週刊誌が報じた「政治とカネ」を巡る疑惑は安倍政権を支える重要閣僚の辞任に発展した。28日、突如として辞意を表明した甘利明経済財政・再生相。「デフレ脱却のための阻害要因は取り除く。私も例外でない」。時折、言葉を詰まらせ、悔しさがにじむ。秘書の監督責任を認め、「暗たんたる思いだ」とハンカチで何度も口元をぬぐった。
「閣僚の職を辞する」。続投との予測もあった甘利氏が辞任の考えを表明したのは、記者会見で約30分にわたって金銭授受疑惑の経過などを説明した後だ。

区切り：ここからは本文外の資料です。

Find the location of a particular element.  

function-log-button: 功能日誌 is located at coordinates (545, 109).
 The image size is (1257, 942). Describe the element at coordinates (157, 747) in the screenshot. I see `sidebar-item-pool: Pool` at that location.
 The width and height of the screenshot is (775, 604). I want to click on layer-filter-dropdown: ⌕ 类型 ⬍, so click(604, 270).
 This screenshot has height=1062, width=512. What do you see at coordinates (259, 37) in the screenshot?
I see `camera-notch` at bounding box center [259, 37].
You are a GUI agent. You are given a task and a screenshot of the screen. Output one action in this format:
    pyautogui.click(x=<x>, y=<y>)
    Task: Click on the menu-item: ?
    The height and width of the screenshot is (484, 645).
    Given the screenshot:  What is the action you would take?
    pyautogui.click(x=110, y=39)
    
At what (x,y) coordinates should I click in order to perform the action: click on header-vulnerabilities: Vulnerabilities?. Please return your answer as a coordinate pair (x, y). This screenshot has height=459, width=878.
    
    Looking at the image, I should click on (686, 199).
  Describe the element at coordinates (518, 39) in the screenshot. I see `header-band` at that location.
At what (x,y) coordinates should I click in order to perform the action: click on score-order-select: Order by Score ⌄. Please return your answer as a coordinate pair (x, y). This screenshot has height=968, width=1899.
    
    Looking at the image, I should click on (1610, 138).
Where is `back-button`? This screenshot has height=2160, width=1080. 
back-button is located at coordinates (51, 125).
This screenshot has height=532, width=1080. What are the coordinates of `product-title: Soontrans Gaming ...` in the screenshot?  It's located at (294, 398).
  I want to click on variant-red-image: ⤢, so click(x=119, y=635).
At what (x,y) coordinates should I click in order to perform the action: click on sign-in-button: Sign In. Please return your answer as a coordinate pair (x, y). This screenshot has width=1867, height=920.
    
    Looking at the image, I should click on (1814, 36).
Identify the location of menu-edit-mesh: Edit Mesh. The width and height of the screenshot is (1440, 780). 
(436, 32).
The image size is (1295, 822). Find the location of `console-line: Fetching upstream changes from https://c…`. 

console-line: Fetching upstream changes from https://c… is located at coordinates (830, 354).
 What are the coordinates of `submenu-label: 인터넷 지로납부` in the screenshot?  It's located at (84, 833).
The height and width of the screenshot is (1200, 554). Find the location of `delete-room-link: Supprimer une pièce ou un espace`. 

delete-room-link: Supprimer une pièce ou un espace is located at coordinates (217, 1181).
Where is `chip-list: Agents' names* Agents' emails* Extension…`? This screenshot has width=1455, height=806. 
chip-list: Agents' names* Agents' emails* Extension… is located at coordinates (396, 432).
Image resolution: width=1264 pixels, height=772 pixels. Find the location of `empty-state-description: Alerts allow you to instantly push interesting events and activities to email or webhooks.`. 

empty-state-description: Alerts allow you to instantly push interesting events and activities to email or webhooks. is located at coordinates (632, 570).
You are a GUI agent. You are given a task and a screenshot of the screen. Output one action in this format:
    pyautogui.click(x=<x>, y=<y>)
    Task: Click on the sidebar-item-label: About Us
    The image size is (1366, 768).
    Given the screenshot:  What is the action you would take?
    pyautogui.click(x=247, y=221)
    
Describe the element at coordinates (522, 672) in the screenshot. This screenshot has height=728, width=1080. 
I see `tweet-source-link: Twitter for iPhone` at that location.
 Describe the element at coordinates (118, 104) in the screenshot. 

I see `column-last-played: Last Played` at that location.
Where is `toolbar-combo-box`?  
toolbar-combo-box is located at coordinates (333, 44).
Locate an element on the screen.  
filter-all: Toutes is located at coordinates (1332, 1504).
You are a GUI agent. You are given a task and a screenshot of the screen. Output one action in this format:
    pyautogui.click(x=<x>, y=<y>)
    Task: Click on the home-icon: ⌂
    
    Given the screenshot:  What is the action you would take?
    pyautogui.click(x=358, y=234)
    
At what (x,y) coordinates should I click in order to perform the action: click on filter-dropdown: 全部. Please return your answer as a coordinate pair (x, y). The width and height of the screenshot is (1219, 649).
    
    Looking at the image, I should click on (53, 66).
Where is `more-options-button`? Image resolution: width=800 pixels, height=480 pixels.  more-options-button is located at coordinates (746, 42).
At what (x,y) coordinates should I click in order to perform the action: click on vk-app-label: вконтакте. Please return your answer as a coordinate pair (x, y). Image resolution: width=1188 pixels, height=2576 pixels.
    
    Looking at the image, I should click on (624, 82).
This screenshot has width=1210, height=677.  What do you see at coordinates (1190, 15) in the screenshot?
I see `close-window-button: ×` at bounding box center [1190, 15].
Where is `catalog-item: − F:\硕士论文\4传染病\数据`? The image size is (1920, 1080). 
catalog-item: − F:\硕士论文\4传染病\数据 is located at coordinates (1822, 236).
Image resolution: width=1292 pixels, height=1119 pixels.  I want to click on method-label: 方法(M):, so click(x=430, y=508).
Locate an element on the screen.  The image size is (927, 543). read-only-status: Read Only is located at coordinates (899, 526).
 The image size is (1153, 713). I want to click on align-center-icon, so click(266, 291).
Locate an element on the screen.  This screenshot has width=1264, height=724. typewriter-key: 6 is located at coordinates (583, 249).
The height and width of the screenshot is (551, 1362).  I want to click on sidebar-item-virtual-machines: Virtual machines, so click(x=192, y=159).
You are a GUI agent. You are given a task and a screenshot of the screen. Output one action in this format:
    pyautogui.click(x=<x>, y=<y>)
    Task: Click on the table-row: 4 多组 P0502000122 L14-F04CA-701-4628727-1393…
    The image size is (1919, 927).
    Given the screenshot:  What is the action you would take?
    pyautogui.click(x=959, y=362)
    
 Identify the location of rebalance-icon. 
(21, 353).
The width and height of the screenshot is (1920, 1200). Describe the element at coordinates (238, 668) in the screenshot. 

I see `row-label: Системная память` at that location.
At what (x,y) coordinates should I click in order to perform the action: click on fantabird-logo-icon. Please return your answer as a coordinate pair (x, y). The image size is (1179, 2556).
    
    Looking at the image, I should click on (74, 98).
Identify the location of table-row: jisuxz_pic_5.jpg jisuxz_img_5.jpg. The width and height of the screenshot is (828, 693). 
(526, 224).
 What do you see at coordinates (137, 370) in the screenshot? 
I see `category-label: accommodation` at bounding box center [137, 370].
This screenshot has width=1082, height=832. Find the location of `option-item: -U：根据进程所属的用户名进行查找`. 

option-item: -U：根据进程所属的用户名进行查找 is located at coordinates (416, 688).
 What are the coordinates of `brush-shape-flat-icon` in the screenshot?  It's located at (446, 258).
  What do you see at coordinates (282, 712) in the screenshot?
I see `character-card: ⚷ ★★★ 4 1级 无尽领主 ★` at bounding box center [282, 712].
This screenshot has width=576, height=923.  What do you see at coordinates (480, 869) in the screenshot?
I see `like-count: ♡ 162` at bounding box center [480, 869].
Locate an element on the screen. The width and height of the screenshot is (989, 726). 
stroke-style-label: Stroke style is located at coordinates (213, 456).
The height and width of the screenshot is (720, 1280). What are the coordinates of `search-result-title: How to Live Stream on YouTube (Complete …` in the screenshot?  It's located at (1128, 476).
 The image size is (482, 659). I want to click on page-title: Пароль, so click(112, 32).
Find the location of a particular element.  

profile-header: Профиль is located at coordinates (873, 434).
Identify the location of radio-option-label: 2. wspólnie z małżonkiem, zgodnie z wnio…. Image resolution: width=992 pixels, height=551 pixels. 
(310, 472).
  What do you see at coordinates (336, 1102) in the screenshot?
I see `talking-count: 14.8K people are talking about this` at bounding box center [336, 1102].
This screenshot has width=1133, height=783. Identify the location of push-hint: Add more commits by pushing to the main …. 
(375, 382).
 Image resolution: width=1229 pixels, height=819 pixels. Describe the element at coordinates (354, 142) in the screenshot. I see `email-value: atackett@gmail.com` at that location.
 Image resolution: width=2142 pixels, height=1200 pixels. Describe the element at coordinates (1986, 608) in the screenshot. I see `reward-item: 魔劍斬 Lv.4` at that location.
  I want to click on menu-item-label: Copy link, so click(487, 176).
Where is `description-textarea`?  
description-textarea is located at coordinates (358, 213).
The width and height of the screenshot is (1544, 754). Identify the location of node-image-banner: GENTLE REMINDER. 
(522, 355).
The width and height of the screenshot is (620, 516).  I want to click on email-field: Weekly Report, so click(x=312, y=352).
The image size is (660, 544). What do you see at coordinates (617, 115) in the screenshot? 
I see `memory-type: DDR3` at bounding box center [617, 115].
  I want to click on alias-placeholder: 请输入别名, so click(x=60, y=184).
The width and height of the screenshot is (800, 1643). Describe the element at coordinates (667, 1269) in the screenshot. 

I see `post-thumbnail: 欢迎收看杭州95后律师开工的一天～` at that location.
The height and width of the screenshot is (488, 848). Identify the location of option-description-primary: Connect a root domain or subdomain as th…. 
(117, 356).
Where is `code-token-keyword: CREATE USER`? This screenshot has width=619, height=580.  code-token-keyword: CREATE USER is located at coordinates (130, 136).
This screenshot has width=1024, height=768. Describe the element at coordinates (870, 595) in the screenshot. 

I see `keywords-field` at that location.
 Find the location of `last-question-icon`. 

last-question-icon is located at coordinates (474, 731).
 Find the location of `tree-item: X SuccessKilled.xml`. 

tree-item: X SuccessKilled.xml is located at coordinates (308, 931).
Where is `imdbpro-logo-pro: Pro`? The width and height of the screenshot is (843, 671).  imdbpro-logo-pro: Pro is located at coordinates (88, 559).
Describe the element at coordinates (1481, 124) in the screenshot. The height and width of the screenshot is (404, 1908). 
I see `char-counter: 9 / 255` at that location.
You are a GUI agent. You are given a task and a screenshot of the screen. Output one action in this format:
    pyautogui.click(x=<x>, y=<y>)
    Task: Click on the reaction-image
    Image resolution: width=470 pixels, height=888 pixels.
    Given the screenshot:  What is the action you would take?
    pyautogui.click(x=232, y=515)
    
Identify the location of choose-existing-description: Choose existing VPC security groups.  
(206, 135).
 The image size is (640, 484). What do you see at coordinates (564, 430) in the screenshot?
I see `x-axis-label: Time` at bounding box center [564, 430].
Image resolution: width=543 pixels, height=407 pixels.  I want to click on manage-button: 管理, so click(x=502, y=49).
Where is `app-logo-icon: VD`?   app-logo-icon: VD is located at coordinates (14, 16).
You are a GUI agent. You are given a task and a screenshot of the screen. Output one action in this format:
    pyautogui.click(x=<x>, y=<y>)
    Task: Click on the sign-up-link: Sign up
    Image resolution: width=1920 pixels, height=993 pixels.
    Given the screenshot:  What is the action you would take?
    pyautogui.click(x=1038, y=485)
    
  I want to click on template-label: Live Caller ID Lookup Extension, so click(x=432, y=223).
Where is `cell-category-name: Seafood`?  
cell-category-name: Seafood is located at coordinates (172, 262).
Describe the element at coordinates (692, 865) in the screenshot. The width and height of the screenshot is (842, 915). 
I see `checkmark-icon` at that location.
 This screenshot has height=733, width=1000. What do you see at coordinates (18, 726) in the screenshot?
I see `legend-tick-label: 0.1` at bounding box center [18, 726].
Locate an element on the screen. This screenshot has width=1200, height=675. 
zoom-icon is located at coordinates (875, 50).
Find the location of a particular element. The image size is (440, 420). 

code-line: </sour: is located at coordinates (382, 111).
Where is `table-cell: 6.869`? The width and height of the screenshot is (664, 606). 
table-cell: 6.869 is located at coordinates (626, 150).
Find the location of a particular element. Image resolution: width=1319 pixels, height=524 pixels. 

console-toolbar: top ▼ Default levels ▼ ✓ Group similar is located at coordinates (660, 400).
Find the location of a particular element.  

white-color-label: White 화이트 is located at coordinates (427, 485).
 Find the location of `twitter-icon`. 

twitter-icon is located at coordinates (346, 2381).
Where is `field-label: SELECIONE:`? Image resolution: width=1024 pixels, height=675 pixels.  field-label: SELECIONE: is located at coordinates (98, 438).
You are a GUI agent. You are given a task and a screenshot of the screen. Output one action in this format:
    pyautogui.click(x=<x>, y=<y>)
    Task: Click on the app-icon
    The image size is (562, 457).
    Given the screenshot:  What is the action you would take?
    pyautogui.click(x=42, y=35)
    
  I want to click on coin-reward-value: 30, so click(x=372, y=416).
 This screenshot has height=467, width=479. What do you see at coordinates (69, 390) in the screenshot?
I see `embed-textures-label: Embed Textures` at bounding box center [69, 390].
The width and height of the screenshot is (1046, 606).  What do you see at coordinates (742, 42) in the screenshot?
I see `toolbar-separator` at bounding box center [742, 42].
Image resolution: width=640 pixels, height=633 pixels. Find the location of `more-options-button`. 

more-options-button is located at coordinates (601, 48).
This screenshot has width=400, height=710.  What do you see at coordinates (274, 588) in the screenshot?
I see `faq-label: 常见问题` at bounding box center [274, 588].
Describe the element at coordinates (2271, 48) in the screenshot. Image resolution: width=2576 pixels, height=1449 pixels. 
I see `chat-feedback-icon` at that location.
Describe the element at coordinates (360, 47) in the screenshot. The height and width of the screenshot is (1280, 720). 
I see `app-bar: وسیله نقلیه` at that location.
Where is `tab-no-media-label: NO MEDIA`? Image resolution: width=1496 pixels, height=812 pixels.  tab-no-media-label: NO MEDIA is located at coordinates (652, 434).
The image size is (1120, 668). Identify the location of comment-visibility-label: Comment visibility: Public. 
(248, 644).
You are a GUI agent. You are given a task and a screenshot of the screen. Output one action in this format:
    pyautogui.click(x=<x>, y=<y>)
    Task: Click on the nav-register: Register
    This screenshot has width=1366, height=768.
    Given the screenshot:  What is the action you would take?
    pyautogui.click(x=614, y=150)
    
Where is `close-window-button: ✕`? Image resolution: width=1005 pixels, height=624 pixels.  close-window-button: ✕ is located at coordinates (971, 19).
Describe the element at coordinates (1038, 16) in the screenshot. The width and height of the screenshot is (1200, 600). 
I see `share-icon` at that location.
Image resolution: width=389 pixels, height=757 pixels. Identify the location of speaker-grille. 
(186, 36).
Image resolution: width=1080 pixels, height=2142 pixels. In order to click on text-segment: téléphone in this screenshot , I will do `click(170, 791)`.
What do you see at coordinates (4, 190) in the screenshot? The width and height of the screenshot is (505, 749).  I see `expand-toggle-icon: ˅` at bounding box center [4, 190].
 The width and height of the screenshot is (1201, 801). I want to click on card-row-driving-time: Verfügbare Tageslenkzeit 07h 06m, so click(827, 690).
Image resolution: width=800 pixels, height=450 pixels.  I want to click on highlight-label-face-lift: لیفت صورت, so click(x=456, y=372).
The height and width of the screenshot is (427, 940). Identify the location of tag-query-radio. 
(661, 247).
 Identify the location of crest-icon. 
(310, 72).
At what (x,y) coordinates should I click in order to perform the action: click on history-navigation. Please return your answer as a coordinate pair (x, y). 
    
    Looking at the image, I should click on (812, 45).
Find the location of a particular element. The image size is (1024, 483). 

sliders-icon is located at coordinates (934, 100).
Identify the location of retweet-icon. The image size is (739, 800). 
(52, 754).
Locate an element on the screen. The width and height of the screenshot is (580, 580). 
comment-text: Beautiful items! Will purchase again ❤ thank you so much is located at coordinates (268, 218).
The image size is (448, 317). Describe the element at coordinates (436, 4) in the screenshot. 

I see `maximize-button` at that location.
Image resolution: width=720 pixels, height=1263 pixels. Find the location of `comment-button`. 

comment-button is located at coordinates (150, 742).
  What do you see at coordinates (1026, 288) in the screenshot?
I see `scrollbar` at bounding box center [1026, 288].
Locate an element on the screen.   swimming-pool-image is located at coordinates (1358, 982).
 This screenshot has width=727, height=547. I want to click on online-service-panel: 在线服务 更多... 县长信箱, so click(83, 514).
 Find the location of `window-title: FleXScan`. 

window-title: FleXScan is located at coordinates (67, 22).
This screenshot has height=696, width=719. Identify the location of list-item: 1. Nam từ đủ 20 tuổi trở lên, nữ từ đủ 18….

「今はデフレから脱却できるかどうかの瀬戸際で、阻害要因は取り除かねばならない。私も例外ではない」と険しい表情で声を絞り出す。「政治家としての矜持(きょうじ)に鑑みて決断した」と辞意を明かし、深く頭を下げた。
環太平洋経済連携協定(TPP)交渉などの実績を強調し「アベノミクスの司令塔」との自負を示した一方で「忙しすぎて地元に目が向かなかった」と反省の弁も。「天を仰ぎ見る暗たんたる思い」と悔やんだ。
午後5時ごろ、内閣府で始まった記者会見。ダークスーツに身を包んだ甘利氏は冒頭、国民に向けて「ご心配をかけていることを深くおわびします」と謝罪し、調査結果が書かれた資料を早口で読み上げた。
大臣室や神奈川県大和市の地元事務所で現金計100万円を受け取ったことは認めつつ、「内ポケットに入れた」とする週刊誌の記事には「品格を疑われる行為。そんなことをするわけがない」などと反論。身ぶりを交え、語気を強める場面もあった。
秘書が繰り返し接待を受けていたとの報道については「記事で初めて知り、愕然(がくぜん)とした。なぜ自分に相談してくれなかったのか」と不満を漏らした。
甘利氏によると、今回の報道後、千葉県の建設会社の社長から「口裏合わせをしよう」との電話が毎日のように秘書にあったという。「(金を渡したとされる総務担当者が)『ありもしないことを言った』と言えば済む」などと持ちかけられたといい「当然、秘書は社長の誘いに乗っていない」と説明した。
自身や秘書が総務担当者と面会していたことも認め「来る者は拒まずの姿勢でないと(選挙で)当選できない。今回は甘かった」と唇をかんだ甘利氏。議員辞職について問われると「一からやり直す」と話した。TPPは来週に署名式が迫っていた。「正直に言えば、署名式は出たかったですね」。寂しさに満ちた表情を見せた。